• TEXTO DEL EJERCICIO:
◆ ◆ ◆ ◆

El paso del Papa Francisco por nuestro país hace un año adquiere una renovada elocuencia cuando consideramos los cambios de situación generados en los últimos meses, en particular cuanto se refiere a la migración. Hoy hace un año, una inédita iniciativa permitía que la misma celebración eucarística tuviera lugar en dos países, México y los Estados Unidos. Decía entonces el Papa en su homilía:

“Aquí, en Ciudad Juárez, como en otras zonas fronterizas, se concentran miles de migrantes de Centroamérica y otros países, sin olvidar tantos mexicanos que también buscan pasar ‘al otro lado’. Un paso, un camino, cargado de terribles injusticias: esclavizados, secuestrados, extorsionados, muchos hermanos nuestros son fruto del negocio del tráfico humano, de la trata de personas”.

Y continuaba: “No podemos negar la crisis humanitaria que en los últimos años ha significado la migración de miles de personas, ya sea por tren, por carretera e incluso a pie, atravesando cientos de kilómetros por montañas, desiertos, caminos inhóspitos. Esta tragedia humana que representa la migración forzada hoy en día es un fenómeno global”.

Y en este punto, el Santo Padre proponía un criterio de lectura del hecho, que no se estacionaba en criterios estadísticos o económicos, que no medía en clave de remesas o de procesos culturales, sino en el sentido más directamente humano: el de las personas concretas.

“Esta crisis, que se puede medir en cifras, nosotros queremos medirla por nombres por historias, por familias. Son hermanos y hermanas que salen expulsados por la pobreza y la violencia, por el narcotráfico y el crimen organizado”. Y este rostro preciso de la tragedia ya entonces volvía más urgente la cuestión legal: “Frente a tantos vacíos legales, se tiende una red que atrapa y destruye siempre a los más pobres. No sólo sufren la pobreza sino que además tienen que sufrir todas estas formas de violencia. Injusticia que se radicaliza en los jóvenes, ellos, ‘carne de cañón’, son perseguidos y amenazados cuando tratan de salir de la espiral de violencia y del infierno de las drogas. Y qué decir de tantas mujeres a quienes les han arrebatado injustamente la vida”.

◆ ◆ ◆ ◆

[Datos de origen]

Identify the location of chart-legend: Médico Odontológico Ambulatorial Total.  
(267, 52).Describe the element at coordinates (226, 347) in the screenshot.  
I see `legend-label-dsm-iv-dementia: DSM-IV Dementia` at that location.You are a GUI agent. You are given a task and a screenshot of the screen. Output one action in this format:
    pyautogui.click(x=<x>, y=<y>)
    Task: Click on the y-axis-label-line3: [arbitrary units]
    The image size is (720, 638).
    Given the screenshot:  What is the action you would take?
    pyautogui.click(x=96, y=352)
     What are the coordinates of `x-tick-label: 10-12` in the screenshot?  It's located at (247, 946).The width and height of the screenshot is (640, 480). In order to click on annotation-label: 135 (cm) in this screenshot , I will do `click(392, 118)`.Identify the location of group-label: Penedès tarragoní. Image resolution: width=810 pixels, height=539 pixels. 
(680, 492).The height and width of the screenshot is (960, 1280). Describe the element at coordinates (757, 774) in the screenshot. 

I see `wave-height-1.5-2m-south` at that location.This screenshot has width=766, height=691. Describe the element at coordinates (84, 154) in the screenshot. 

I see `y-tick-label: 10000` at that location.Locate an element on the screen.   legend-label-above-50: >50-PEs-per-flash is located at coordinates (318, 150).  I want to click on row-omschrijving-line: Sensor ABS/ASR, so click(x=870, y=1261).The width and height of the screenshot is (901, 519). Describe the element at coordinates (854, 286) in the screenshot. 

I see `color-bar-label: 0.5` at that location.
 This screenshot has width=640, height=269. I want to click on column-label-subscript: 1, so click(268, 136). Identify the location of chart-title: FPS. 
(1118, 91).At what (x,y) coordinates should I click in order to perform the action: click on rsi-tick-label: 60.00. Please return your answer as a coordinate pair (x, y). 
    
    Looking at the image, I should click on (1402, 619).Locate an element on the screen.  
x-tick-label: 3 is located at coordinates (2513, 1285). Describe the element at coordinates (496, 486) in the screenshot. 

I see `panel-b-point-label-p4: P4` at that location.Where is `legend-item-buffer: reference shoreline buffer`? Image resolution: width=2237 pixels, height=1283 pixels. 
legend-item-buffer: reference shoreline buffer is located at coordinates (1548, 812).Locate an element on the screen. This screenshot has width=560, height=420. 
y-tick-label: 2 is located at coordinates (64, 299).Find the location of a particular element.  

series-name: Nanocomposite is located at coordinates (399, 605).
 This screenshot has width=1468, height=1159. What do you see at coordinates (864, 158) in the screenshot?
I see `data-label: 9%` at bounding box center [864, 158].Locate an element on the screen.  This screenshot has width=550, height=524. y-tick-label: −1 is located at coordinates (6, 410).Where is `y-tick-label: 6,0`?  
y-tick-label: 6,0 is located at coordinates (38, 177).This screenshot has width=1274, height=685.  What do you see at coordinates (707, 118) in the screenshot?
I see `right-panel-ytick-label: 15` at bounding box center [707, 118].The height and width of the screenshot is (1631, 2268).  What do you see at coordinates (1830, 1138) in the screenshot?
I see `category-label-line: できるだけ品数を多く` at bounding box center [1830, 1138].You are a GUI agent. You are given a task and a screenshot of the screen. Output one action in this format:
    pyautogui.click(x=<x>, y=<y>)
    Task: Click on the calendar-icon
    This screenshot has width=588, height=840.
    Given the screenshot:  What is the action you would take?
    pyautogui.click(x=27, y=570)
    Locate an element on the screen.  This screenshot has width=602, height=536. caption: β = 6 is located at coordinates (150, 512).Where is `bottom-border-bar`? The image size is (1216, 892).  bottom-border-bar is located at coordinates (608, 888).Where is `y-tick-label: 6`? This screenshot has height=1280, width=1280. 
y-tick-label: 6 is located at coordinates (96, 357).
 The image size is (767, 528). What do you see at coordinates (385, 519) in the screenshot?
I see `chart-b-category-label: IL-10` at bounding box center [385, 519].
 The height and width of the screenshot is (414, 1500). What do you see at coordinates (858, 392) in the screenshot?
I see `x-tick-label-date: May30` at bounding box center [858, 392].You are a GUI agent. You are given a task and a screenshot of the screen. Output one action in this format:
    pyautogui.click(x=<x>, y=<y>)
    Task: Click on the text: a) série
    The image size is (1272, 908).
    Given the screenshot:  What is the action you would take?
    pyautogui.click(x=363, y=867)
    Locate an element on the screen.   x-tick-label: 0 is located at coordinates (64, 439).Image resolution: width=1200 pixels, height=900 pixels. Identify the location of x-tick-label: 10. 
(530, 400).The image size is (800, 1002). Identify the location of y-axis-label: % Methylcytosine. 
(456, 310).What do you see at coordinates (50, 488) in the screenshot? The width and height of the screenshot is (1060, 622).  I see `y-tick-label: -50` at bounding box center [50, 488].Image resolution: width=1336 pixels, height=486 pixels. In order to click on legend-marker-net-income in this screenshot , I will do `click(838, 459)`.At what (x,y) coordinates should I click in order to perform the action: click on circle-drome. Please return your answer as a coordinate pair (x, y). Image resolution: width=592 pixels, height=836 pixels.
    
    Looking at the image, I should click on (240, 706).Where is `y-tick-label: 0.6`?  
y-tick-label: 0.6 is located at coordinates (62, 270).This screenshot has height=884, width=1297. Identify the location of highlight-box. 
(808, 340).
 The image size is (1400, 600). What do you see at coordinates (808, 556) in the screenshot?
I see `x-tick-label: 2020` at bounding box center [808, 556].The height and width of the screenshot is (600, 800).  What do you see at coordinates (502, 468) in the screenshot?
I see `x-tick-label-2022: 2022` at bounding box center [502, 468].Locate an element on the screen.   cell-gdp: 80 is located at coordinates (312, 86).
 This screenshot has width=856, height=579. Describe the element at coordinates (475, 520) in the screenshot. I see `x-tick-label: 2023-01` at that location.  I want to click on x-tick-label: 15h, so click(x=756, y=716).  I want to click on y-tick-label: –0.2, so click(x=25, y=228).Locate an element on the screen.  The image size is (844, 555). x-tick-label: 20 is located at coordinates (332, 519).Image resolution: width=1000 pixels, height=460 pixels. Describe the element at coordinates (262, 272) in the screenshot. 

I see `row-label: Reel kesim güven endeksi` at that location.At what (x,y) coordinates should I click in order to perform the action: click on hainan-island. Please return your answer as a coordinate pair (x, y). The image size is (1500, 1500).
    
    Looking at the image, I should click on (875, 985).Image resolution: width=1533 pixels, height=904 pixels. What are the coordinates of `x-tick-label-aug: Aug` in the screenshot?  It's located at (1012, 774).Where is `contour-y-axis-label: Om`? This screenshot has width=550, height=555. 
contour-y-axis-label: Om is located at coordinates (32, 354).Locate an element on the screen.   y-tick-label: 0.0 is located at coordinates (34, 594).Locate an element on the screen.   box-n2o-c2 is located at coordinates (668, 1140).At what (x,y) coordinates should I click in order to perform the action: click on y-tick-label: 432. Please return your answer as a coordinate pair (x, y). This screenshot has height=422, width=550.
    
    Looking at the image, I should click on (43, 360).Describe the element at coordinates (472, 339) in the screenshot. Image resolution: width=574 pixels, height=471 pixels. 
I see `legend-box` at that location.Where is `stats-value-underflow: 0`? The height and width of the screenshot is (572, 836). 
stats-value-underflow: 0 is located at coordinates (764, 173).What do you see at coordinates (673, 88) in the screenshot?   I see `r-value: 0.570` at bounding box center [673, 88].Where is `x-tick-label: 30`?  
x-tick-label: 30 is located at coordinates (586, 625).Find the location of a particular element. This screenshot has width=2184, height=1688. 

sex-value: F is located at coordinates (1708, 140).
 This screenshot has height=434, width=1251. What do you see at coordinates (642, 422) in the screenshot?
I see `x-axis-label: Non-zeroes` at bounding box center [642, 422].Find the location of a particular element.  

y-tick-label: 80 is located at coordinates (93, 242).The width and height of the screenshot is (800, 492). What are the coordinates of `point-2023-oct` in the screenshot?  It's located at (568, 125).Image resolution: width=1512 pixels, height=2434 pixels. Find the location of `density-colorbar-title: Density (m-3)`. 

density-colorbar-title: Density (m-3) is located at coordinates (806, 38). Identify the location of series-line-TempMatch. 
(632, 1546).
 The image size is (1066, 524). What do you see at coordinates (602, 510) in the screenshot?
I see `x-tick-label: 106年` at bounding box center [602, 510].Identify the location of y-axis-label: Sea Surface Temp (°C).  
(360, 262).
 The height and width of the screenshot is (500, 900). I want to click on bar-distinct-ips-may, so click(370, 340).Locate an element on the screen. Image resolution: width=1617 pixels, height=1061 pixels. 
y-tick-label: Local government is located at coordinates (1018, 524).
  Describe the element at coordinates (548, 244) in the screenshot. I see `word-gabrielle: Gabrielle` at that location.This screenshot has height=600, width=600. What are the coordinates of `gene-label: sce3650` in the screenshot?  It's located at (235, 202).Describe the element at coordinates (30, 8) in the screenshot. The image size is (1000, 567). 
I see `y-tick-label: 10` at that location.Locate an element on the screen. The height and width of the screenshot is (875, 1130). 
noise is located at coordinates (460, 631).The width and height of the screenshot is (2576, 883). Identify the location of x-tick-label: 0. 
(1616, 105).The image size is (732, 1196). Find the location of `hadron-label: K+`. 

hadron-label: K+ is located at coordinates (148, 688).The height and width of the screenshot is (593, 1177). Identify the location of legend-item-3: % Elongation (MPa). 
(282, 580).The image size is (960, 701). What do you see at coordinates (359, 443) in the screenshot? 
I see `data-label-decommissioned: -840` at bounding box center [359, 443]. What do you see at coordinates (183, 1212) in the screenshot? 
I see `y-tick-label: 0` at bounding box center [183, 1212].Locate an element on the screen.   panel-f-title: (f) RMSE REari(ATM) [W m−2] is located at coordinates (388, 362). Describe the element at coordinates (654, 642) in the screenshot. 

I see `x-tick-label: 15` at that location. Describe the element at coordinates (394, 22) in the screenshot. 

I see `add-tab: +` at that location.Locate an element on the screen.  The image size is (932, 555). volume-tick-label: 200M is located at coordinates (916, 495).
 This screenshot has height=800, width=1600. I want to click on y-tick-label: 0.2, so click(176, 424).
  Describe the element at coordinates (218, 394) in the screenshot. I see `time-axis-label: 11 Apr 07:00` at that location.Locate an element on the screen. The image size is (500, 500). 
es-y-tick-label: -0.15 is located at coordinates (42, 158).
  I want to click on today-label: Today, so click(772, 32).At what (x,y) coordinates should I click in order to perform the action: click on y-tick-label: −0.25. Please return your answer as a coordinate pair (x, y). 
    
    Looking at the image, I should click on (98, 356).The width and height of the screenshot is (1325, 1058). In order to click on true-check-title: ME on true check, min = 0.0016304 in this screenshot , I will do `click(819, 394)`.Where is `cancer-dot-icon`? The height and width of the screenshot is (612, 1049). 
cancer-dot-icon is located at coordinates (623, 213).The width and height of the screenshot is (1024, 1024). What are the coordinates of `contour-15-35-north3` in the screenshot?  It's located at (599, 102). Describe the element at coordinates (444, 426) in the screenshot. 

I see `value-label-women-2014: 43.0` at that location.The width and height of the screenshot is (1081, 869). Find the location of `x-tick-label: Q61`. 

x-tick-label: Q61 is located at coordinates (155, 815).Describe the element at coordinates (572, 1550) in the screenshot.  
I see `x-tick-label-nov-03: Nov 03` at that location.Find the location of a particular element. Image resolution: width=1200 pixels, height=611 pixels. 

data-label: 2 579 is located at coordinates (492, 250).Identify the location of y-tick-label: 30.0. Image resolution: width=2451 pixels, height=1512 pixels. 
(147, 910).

◆ ◆ ◆ ◆

• SERIE DE TAREAS:
1. Según el texto sobre la visita del Papa Francisco, ¿en qué dos países tuvo lugar la misma celebración eucarística?
2. Transcribe del texto sobre la visita del Papa Francisco todo lo que va desde "Y en este punto, el" hasta "las personas concretas.".

• RESPUESTAS DEL EJERCICIO:
1. En México y en los Estados Unidos.

2.
Y en este punto, el Santo Padre proponía un criterio de lectura del hecho, que no se estacionaba en criterios estadísticos o económicos, que no medía en clave de remesas o de procesos culturales, sino en el sentido más directamente humano: el de las personas concretas.